Collected data

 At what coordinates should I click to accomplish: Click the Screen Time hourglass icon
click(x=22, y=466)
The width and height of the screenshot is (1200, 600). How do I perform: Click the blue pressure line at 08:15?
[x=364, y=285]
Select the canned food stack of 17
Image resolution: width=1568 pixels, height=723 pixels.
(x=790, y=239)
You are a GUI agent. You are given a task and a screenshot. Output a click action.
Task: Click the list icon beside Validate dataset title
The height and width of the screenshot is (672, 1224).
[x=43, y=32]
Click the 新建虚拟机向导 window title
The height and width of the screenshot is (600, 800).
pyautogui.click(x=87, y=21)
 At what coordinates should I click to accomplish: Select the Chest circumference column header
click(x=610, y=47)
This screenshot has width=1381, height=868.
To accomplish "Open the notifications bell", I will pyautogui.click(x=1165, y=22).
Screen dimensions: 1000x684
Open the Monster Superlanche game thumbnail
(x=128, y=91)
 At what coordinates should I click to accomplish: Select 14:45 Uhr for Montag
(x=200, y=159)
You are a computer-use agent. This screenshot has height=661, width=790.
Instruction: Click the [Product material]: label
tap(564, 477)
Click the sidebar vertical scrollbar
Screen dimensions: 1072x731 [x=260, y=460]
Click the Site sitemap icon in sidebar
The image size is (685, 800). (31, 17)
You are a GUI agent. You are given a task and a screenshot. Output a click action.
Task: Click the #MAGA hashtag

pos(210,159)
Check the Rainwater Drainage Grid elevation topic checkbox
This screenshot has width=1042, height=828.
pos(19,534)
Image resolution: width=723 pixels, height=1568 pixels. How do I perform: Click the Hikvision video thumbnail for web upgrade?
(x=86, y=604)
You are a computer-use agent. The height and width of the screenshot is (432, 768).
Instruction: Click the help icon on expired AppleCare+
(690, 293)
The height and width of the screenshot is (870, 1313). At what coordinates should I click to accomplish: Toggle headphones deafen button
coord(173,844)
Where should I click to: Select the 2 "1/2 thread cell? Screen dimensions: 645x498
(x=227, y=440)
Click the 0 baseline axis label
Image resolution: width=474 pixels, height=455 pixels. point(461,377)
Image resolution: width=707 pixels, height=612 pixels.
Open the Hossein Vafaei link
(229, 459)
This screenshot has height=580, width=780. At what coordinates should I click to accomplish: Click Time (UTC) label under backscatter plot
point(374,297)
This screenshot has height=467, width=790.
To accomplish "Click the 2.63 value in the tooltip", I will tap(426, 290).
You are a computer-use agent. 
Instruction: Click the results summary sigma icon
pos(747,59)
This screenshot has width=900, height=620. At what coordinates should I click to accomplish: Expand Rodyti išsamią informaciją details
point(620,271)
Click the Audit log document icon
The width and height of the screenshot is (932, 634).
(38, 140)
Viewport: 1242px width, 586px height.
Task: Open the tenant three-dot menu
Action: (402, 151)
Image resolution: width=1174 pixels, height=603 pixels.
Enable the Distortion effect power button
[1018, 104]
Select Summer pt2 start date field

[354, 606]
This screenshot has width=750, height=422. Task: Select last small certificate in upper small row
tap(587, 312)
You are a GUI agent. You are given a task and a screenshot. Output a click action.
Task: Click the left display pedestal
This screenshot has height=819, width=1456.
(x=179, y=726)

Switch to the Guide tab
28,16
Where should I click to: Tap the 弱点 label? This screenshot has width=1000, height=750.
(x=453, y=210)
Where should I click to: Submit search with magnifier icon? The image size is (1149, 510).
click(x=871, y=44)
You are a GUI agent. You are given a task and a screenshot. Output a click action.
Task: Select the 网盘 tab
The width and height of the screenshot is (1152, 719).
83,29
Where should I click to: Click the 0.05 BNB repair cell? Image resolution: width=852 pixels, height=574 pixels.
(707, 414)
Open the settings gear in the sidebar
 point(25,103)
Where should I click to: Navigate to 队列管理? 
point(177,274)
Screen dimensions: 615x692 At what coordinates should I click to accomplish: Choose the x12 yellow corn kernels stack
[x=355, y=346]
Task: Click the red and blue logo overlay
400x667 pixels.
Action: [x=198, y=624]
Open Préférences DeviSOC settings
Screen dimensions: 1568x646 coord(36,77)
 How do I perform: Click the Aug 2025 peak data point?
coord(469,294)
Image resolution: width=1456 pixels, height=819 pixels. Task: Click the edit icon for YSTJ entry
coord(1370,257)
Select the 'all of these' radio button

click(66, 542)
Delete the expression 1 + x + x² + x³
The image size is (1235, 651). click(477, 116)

TASK DIRECTIONS → Find the lines above that hold "will", then copy each of them.

THE ANSWER →
To accomplish "Open the notifications bell", I will pyautogui.click(x=1165, y=22).
To accomplish "Click the 2.63 value in the tooltip", I will tap(426, 290).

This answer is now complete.